The Surayud government's initial nationwide approval rating in October 2006 stood at 60%, with 8% disapproving. By early-November, this fell to 55% approving and 15% disapproving. For comparison, a nationwide poll in July 2006 found that 49% of respondents would have voted for Thaksin Shinawatra in the cancelled October elections.

The 2006 Bangkok New Year's Eve bombings caused Surayud's popularity to drop to 48.5% according to Assumption University's polling arm—and just 11% said they had "full confidence" the government can handle the crisis.

The 2007 Chinese New Year Bombings, which saw 38 bombing attacks, 26 cases of arson, and seven ambushes within a single day, caused Surayud's popularity to drop even further: 53.7% of respondents living in Bangkok and other major cities in felt the government and the CNS could not put an end to problems in the country. Only 24.6% thought that the situation would improve in six months.

By 24 February 2007, his popularity among Bangkokians had further dropped to 34.8%, although he was still more popular than Thaksin Shinawatra, whom 28.8% of Bangkokians favoured.

By 4 March 2007, only 31.3% of people in Bangkok supported the government's political stance. This fell dramatically to 12.5% by 26 March 2007. Notably the main reason behind the drop was that people wanted to see quick changes in state policies and that actions and judgments for the ousted former prime minister were not forthcoming soon enough.

The US government decided to continue holding "Cobra Gold" joint military exercises with the Thai government. Immediately after the coup, Washington had halted all military co-operation with, and aid to, the junta. US law forbade assistance to governments of a country where an elected leader has been deposed in a coup.

In early-May 2007, activists from the Assembly of Isaan People met with junta chief Sonthi Boonyaratglin in order to appeal for him to remove Surayud Chulanont. Sonthi personally met the anti-Surayud activists at army headquarters and promised he would consider their request. This was the first time that Sonthi met people calling for the removal of Surayud. Sonthi later claimed that he was "tricked" into meeting the activists.

Surayud launched a weekly talk show called "Poed Baan Phitsanulok" ("Opening Up Baan Pitsanulok"; Baan Pitsanulok is the informal name for Government House) so as to share views and progress of interim government's aim (towards peaceful, internationally recognised general election). The show aired on state-run Channel 11 every Saturday between 08:30 and 09:15. Calling the weekly radio show that was hosted by Thaksin Shinawatra when he was premier "propaganda", he denied any similarity between the two shows.

The military junta's popularity continued to decline. By late-June 2007, an ABAC Poll found that only 13.6% supported the government, with 69.8 of respondents disappointed with the political situation.
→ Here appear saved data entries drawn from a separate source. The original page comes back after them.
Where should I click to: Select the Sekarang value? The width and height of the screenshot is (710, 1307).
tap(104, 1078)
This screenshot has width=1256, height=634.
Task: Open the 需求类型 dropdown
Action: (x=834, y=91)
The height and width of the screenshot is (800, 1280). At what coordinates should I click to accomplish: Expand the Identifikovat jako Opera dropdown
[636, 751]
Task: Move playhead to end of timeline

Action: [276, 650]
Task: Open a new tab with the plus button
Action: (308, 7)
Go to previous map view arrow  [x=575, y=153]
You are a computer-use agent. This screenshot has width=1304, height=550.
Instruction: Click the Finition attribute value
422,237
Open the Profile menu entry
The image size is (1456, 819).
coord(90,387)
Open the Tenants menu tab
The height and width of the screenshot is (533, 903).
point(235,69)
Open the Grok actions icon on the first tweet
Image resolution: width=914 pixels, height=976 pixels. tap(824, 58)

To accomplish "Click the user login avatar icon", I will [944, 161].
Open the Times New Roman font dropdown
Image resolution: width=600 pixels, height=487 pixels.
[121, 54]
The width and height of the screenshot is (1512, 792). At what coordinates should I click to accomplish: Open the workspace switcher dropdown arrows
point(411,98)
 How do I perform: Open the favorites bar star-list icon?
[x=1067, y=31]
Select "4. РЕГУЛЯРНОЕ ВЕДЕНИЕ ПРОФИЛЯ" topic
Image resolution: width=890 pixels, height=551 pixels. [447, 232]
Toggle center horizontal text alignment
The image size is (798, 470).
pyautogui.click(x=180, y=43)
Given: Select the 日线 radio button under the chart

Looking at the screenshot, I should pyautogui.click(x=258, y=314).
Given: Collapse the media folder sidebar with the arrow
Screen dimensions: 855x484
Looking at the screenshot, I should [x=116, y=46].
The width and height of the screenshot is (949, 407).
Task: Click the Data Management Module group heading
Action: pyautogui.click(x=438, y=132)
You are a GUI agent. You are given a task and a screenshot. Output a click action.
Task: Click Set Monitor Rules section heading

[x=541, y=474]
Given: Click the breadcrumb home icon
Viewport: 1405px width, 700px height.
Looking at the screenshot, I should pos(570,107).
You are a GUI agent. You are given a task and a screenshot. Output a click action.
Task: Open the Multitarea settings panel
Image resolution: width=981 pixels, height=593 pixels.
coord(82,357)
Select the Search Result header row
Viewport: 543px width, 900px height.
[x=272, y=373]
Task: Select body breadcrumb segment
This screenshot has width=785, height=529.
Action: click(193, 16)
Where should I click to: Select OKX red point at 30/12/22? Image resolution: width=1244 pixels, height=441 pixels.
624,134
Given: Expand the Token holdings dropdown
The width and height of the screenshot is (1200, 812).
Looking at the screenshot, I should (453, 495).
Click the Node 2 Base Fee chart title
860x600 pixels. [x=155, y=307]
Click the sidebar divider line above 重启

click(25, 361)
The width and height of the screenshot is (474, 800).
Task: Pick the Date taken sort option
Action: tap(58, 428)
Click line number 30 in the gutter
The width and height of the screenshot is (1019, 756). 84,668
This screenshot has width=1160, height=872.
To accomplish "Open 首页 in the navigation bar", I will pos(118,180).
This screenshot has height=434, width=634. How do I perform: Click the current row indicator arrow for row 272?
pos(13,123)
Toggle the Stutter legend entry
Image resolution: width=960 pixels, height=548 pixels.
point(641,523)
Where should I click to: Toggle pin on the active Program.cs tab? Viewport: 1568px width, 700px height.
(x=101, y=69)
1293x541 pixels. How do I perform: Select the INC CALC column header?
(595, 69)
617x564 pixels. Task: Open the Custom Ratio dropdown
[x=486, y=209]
The government's popularity continued to decline into July, when survey respondents in Bangkok and outlying areas gave the government an average score of 4.32 out of 10. The average score had been 4.53 in March 2007 and 5.27 in January 2007. Fewer than 15% of respondents in the survey felt that the nation's overall situation had improved during the government's nine-month tenure, while 31.6% said the situation remained unchanged and the majority, 34.9% said it had worsened.

=== Drafting of a permanent constitution and elections ===
The junta's 2006 Interim Constitution authorised the junta to appoint a 2,000 person National Assembly which would select members to become candidates for a Constitution Drafting Assembly. From the onset of his appointment as premier, Surayud Chulanont was urged by academics to override the junta's control of the constitution drafting process. Somchai Siripreechakul, Dean of Law at Chiang Mai University, urged Surayud to call a general election as soon as possible and hand the task of drafting a charter to an elected parliament. Banjerd Singkhaneti of Thammasat University noted of the constitution drafting process, "I think it will be a mess and the next constitution will be just that."

After the coup, the military junta had originally promised to draft a permanent charter within eight months and to hold elections in October 2007. However, Prime Minister's Office Minister Thirapat Serirangsan later announced that elections might not occur until one year and five months.

After a constitutional referendum on 19 August, Surayud promised that elections would “definitely” be held in late December.

=== Cabinet appointments ===
Some believed that Prem Tinsulanonda, President of the King's Privy Council, played a significant role in picking the members of Surayud's cabinet. It was, however, Surayud who made the final decision. General Boonrawd Somtas, a former CDRMA classmate and longtime friend of Surayud, was appointed defense minister. former Interior Permanent Secretary Aree Wong-araya was appointed interior minister, former Energy Policy and Planning Office director Piyasvasti Amranand became energy minister, central bank governor Pridiyathorn Devakula became finance minister, and Bangkok Bank Chairman Kosit Panpiemras became industry minister. Michael Nelson of Chulalongkorn University noted that the cabinet was dominated by bureaucrats and that "It's very strongly guided by military ideas combined with some technocrats, some people in economic areas and some former bureaucrats."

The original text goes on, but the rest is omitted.